Got a few seconds? Pay your bills from your smartphone.

Rafe Needleman Former Editor at Large
Rafe Needleman reviews mobile apps and products for fun, and picks startups apart when he gets bored. He has evaluated thousands of new companies, most of which have since gone out of business.
Rafe Needleman
3 min read
PageOnce lets iPhone users pay bills directly, bypassing bank and service provider Web sites. PageOnce

PageOnce is taking on Intuit (both Mint and Quicken) with an upgrade to its finance service that allows bill payment from your smartphone. Few other personal finance services offer bill pay, and none offer the detail that PageOnce does.

PageOnce dives into the detail on your bills to show you not just what you own on a bill, but for what: How many minutes on your smartphone bill; All your credit card charges. And this is without signing up for electronic billing at your bank or service provider, so you'll still get your paper bills in the mail as backup.

Another good feature: Every time you go to pay a bill, you can see how much money you have in each cash account, and select the account you want to pay it from.

The PageOnce mobile bill pay app gives you more data than you'll get from your bank (or Quicken) if you are accustomed to paying bills from there, and more control than you'll get from your billers if you've been paying your bills from their sites.

It's a great little app, and I recommend it--if you can get over the discomfort of having so much financial data and control funneled through one point. At least there are good security protocols in place. For example, there's a PIN on the app itself, and you can go on the Web to lock out access to a mobile device if it's lost or stolen.

PageOnce itself is free; the bill pay option is $4.99 a month, with no limit on the number of bills you can pay.

As far as the business of offering this service, that might be a bit more of a battle. While PageOnce offers convenience and strong features, the fact is it doesn't do much that users can't already do elsewhere, either for free or at a price that's buried in other fees (I'm looking at you, banks). It does bill pay better, but how much will people pay in order to pay?

PageOnce believes that mobile users will see the value, and that's why the company has made the curious decision to release this feature on the iPhone app well before they make it available on the Web version of the service. You can set up payees on the Web site, but to actually make the payment, you need the app. PageOnce COO Steve Schultz explained to be that the company is targeting the very busy user, or the traveling professional, who sees the value in being able to manage their finances when they're sitting down waiting for a plane.

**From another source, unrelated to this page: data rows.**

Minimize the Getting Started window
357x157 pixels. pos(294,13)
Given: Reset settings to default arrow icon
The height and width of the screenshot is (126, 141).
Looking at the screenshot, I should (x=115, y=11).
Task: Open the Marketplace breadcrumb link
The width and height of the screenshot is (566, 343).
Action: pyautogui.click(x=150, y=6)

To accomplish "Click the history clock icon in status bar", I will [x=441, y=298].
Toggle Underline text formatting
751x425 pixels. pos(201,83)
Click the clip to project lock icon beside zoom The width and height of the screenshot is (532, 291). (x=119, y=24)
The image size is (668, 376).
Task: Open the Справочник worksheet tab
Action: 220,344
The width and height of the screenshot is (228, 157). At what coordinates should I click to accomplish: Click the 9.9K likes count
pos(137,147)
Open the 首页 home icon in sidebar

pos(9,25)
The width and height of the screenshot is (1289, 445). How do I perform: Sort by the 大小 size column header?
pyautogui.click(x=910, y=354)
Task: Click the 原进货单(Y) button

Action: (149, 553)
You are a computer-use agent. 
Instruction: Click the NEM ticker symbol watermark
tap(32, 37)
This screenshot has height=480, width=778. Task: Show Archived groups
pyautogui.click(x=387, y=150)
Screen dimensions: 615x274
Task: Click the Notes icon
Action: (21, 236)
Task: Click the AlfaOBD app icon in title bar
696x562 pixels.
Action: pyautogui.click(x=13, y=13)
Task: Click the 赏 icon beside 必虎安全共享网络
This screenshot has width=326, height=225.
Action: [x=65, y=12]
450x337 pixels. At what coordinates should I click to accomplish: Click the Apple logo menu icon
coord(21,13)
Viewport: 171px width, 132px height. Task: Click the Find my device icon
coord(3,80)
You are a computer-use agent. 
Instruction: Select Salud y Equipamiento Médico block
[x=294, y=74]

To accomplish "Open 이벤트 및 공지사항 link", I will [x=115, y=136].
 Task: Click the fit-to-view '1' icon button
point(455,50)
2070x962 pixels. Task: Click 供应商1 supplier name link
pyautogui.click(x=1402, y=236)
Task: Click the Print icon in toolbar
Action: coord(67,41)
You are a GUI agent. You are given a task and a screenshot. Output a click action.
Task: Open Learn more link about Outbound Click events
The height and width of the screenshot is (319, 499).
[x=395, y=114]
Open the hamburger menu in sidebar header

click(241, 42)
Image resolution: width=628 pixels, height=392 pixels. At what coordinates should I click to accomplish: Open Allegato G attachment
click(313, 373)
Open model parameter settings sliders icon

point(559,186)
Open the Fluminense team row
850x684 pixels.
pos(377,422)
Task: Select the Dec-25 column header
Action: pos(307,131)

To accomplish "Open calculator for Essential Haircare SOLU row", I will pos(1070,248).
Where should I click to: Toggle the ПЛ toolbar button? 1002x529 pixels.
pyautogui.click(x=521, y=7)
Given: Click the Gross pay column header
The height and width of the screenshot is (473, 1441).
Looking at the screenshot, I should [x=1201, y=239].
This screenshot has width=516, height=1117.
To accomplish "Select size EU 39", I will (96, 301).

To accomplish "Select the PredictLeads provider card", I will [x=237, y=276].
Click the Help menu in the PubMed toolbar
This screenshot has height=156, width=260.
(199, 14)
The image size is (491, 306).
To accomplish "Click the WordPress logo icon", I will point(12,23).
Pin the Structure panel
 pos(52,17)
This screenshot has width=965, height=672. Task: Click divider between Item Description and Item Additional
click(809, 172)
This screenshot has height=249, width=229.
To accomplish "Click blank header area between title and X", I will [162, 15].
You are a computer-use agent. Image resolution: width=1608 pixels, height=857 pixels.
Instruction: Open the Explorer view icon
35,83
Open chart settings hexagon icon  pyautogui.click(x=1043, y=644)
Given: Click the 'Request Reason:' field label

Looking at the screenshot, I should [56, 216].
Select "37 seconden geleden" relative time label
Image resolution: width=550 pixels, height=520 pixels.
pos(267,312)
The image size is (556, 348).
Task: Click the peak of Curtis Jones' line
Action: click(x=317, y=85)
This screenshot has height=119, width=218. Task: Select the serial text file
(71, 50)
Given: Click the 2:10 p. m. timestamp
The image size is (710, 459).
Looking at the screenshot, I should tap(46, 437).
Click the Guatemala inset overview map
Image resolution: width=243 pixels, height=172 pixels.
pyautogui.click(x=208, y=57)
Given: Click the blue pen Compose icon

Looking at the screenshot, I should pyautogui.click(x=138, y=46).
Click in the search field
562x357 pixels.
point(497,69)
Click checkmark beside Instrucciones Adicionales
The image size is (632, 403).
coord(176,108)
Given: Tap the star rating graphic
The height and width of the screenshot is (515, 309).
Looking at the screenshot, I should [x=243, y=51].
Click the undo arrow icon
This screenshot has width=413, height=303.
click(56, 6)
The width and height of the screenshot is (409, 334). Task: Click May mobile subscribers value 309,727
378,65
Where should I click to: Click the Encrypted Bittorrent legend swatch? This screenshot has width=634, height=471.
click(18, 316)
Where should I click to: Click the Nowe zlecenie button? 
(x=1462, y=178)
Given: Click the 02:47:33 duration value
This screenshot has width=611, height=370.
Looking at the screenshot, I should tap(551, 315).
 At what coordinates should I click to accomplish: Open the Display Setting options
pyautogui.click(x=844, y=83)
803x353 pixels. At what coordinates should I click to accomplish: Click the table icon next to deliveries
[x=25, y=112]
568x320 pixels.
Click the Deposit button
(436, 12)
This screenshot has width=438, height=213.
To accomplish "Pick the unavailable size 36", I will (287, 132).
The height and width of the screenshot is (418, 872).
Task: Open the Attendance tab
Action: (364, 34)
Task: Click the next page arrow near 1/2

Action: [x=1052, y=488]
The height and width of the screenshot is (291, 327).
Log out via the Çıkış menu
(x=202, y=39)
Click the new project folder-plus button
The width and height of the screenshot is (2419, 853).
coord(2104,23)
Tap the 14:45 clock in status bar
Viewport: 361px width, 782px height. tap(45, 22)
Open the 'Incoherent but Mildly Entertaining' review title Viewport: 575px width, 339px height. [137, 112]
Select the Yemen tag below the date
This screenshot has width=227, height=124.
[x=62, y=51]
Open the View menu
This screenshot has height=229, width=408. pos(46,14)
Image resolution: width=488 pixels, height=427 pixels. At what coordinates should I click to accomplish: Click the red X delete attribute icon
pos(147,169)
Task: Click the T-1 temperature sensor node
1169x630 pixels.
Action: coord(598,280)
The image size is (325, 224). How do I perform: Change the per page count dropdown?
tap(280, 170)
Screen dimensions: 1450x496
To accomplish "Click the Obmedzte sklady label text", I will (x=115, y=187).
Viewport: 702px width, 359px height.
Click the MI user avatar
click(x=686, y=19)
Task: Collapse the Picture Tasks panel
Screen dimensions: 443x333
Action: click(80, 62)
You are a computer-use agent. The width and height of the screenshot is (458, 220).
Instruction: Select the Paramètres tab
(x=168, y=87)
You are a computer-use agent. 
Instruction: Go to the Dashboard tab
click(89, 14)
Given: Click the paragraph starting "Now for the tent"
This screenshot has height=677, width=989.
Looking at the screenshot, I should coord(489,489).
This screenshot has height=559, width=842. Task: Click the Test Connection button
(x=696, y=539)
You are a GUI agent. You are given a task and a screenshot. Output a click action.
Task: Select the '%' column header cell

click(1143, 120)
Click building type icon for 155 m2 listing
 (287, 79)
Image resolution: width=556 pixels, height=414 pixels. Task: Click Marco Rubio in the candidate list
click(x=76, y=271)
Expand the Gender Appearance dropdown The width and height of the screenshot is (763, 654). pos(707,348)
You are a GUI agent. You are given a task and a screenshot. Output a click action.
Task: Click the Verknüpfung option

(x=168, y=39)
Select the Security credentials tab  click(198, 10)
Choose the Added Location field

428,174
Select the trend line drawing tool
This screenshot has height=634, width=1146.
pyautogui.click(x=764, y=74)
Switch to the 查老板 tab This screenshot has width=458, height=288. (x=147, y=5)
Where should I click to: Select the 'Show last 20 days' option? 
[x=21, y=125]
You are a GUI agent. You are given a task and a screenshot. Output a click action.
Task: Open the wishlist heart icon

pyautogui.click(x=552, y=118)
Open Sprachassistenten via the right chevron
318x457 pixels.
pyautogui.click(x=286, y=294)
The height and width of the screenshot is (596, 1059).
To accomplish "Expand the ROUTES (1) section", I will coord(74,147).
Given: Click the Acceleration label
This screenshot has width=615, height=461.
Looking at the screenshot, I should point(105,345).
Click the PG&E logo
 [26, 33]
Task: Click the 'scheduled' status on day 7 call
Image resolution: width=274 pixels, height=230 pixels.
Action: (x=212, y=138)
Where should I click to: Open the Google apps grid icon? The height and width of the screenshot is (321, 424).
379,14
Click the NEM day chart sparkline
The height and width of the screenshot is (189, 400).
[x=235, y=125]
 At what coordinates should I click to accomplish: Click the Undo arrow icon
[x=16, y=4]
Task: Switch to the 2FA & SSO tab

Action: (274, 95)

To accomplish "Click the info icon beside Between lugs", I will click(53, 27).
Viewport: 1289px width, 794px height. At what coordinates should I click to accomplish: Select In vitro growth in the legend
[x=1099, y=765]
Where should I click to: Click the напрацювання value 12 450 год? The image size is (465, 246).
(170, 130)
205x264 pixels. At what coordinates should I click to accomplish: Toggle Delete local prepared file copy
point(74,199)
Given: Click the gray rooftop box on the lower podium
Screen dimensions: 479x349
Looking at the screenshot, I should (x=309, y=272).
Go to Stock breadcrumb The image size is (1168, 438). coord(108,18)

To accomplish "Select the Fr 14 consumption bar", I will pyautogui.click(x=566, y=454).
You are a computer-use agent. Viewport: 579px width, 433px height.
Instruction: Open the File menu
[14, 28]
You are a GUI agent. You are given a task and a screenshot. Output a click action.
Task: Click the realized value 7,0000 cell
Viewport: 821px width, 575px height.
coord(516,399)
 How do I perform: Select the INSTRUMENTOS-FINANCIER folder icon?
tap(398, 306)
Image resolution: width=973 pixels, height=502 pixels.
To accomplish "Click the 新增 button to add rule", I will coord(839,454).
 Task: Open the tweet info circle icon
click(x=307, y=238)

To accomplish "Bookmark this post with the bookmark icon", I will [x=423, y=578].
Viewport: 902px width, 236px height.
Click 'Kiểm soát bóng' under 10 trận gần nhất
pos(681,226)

I think this strategy will limit uptake on this feature, but I still like the app a lot and I can't fault the larger plan of bringing more control to users who pay their bills electronically.



 
Rafe's rating: PageOnce
  • Product quality: Four out of five stars. Really nice way to see bill detail on your smartphone--and pay those bills, too. Would be nice to have the same feature on the Web app.
  • Business quality: Five out of five. What's not to like about a business that acts as a conduit for money moving between consumers and merchants? It will be a challenge to win users, but the data that PageOnce collects on how money moves could end up being more valuable than the money-handling feature itself.

Note on the Rafe's Rating scores: These are solely my opinions, informed by my experience reviewing consumer technology products and covering startup companies over the last 20+ years.